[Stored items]
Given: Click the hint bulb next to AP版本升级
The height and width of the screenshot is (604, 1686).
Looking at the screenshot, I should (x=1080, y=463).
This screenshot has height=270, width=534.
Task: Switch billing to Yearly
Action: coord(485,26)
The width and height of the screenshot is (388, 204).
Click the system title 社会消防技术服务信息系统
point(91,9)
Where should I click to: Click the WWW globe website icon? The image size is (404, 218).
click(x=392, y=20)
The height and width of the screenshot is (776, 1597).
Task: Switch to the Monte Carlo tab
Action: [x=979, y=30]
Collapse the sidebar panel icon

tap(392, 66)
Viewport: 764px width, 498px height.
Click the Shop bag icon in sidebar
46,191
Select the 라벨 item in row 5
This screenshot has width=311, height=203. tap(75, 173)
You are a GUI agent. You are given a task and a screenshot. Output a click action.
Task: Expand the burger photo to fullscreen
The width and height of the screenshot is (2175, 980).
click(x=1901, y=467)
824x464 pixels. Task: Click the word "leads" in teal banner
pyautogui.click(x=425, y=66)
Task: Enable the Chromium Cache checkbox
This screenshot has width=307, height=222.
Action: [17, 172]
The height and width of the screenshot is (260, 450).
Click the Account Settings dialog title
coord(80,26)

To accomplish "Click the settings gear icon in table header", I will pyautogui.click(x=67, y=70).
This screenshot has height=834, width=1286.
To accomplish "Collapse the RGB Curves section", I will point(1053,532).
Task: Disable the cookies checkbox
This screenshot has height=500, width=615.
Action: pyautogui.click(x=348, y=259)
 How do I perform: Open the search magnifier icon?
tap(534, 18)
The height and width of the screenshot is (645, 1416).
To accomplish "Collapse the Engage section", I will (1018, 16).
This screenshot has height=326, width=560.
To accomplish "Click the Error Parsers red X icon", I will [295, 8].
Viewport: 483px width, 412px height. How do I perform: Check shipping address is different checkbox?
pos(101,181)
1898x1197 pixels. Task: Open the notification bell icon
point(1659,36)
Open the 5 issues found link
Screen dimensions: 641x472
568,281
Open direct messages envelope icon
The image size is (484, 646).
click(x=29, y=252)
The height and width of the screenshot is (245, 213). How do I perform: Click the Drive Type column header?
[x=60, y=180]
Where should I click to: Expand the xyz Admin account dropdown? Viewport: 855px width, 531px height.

To do:
The expected output is each line of the records above that includes the word "will".

Solution:
To accomplish "Click the settings gear icon in table header", I will pyautogui.click(x=67, y=70).
To accomplish "Collapse the RGB Curves section", I will point(1053,532).
To accomplish "Collapse the Engage section", I will (1018, 16).
To accomplish "Click the Error Parsers red X icon", I will [295, 8].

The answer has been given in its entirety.